[Records from a collection]

[BEGIN]

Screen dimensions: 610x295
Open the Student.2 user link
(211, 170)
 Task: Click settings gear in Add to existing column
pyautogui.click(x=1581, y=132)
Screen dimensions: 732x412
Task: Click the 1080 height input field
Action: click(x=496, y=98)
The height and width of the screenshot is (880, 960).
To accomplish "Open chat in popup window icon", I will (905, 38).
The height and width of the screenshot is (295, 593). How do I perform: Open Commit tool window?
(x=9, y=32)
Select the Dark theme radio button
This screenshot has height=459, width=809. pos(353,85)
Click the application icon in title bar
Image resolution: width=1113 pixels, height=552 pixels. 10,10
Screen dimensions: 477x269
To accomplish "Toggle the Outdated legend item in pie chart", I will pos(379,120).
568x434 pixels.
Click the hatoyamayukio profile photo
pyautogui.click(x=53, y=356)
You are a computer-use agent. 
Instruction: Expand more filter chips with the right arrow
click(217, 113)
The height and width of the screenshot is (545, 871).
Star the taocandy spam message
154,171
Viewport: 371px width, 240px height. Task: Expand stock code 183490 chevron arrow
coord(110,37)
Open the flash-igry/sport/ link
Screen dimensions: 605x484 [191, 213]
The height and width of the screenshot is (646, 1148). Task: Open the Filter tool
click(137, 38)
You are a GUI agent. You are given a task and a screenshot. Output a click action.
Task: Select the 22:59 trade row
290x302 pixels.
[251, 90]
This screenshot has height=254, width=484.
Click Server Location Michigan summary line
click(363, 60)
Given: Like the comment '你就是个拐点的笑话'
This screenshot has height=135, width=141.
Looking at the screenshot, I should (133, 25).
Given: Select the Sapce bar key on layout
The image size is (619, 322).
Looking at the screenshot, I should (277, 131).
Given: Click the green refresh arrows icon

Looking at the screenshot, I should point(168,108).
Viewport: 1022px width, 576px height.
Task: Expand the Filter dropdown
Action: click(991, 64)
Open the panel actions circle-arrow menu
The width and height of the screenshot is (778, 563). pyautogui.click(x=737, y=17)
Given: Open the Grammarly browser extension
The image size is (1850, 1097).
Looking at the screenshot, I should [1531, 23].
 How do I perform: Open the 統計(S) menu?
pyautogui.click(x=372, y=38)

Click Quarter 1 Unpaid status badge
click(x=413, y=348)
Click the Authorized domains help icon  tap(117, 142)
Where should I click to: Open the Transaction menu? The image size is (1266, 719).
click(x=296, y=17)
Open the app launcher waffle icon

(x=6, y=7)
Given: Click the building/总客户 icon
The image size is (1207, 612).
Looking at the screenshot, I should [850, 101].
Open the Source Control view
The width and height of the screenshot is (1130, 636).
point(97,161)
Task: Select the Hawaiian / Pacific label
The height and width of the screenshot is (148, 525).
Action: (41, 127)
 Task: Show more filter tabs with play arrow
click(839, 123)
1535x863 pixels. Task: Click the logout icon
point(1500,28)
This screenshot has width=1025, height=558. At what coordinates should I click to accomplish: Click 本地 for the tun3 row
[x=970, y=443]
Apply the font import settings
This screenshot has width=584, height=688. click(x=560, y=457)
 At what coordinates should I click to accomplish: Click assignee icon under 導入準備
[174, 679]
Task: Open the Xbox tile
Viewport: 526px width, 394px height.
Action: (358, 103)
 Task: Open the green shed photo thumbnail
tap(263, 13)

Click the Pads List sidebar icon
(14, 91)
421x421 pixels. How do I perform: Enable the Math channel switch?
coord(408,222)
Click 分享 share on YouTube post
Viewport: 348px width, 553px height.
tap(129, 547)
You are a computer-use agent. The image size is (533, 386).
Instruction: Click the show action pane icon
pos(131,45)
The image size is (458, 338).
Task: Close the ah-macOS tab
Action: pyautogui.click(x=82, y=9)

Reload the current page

[END]

Aim of the exercise ▸
Please rewrite the section of the data that opens with the line containing "Task: Show more filter tabs with play arrow" and closes with the line containing "tap(129, 547)" as a Markdown table with the columns Row and Line, numbering each row and omitting blank lines.

Problem solution ▸
| Row | Line |
|---|---|
| 1 |  Task: Show more filter tabs with play arrow |
| 2 | click(839, 123) |
| 3 | 1535x863 pixels. Task: Click the logout icon |
| 4 | point(1500,28) |
| 5 | This screenshot has width=1025, height=558. At what coordinates should I click to accomplish: Click 本地 for the tun3 row |
| 6 | [x=970, y=443] |
| 7 | Apply the font import settings |
| 8 | This screenshot has width=584, height=688. click(x=560, y=457) |
| 9 |  At what coordinates should I click to accomplish: Click assignee icon under 導入準備 |
| 10 | [174, 679] |
| 11 | Task: Open the Xbox tile |
| 12 | Viewport: 526px width, 394px height. |
| 13 | Action: (358, 103) |
| 14 |  Task: Open the green shed photo thumbnail |
| 15 | tap(263, 13) |
| 16 | Click the Pads List sidebar icon |
| 17 | (14, 91) |
| 18 | 421x421 pixels. How do I perform: Enable the Math channel switch? |
| 19 | coord(408,222) |
| 20 | Click 分享 share on YouTube post |
| 21 | Viewport: 348px width, 553px height. |
| 22 | tap(129, 547) |